The cultural landscapes of Transitional Estonia

Kõrvemaa
West of the Pandivere Upland lies the forested and paludified, sparsely inhabited Kõrvemaa, covering the areas of the modern counties of Harjumaa, Raplamaa, Järvamaa and Lääne-Virumaa. The name Kõrvemaa originates from an old Estonian word kõrb, denoting a forested area without human habitation. Only much later the same word came to be used for far-away arid areas of sparse vegetation and inhabitation, familiar to Estonians from the Bible. More than 300 place names containing the word kõrve have been listed in Estonia, many of them still in use. Inhabitation has become even sparser in some places.

The abundant water in Kõrvemaa is caused by the outflow of ground water in springs at the foot of the Pandivere Upland and by the general plain relief. The greater part of Kõrvemaa is covered with mires (the most characteristic of Kõrvemaa being raised bogs with numerous bog-pools) and forests. The landscape of Northern Kõrvemaa is more variegated, having also kame fields and esker systems. In the southern part, small drumlins rise from the level mires

Kõnnumaa
In folk use, kõnnumaa denotes places of poor soil that rise somewhat higher from the surrounding paludified areas. Such places are quite numerous in the central part of Transitional Estonia, where there are plenty of place names containing the word Kõnnu, especially around the towns of Järvakandi and Lelle. Kõnd is naturally characterised by poor, either paludified or sandy, soil. It can be covered with forest, mire or grassland, or by a former field. Farmlands are few, fields having been cultivated in higher areas.

Kõnnumaa is sparsely populated. The villages are small and separated from each other by mires and forests. The main centres are Lelle Village and Järvakandi, known as the centre of Estonian glass works. The large forests of the area were the reason why glass works were established here a century ago, as the works used plenty of firewood.

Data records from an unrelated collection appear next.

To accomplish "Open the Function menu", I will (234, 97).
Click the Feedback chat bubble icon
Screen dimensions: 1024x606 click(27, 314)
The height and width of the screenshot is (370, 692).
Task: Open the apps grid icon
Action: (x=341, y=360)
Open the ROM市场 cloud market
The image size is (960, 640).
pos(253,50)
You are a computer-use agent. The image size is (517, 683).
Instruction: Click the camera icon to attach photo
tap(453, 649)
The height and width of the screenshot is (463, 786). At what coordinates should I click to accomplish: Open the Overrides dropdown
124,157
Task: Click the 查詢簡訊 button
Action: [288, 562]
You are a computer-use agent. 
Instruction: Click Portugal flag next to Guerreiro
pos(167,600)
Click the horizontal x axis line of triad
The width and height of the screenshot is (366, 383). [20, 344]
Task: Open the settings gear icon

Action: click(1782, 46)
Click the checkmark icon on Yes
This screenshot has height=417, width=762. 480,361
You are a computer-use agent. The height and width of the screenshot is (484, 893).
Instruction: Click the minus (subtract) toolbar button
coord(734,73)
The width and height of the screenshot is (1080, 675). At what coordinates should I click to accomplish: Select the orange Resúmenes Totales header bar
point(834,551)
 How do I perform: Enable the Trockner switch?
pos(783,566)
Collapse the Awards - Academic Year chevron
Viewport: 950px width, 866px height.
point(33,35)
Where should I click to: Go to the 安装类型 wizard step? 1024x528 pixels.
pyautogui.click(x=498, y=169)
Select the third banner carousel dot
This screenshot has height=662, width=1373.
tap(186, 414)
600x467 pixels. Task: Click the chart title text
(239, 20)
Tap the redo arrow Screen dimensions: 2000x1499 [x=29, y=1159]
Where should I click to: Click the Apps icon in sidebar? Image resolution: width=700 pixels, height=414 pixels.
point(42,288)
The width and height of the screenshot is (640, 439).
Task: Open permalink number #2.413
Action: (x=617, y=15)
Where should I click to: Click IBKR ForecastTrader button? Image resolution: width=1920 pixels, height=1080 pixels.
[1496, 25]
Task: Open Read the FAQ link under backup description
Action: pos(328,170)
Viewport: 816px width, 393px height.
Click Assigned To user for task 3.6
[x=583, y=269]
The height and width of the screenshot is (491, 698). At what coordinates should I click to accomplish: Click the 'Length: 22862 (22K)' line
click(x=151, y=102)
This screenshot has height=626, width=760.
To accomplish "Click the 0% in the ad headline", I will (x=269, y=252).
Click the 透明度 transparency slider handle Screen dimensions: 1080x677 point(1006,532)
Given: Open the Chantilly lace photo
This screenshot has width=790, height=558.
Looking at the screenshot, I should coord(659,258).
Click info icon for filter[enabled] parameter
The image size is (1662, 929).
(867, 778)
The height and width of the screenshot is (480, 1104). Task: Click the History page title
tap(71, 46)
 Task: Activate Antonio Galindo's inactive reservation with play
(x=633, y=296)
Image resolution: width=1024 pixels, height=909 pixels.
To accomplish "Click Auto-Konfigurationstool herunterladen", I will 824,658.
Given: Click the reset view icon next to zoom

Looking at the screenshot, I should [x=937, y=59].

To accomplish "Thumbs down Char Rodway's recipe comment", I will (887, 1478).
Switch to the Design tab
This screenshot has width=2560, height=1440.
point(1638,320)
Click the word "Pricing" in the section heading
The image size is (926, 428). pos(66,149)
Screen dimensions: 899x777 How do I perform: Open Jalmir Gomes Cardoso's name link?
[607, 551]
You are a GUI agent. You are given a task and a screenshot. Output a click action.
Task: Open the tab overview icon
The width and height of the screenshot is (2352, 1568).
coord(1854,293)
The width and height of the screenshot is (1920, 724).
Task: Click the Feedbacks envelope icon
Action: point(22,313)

The forests of Vändra An old name for a large area of Estonian forests is the Vändra forest; the name has been used to denote landscapes surrounding the country town of Vändra for a long time. As the forests were plentiful there, Vändra developed into a large lumbering centre more than a hundred years ago. For the same reason, Vändra was known as a bear habitat. Now, the greater part of Vändra forests has been cut. Because of extensive drainage in the 1960s and 1970s, the banks of the rivers and streams of the area have been made into fields. Therefore Vändra is not surrounded by great forests any more, but Vändra is included in the Soomaa landscape area, which is still one of the most forested areas in Estonia.

Jakobson's Kurgja
The Kurgja Farm Museum is located about 15 km north of Vändra beside the Pärnu River. The Kurgja farm museum is a ‘living museum’. Dairy cattle and sheep are bred here, everyday farming is carried out on the fields, and a restored water mill on the Pärnu River is in working order. On special days museum visitors can take part in farm work. Open-air theatre performances and concerts are held on the museum grounds. The museum has been created at the farm of one of the leaders of the Estonian national awakening in the 19th century, Carl Robert Jakobson.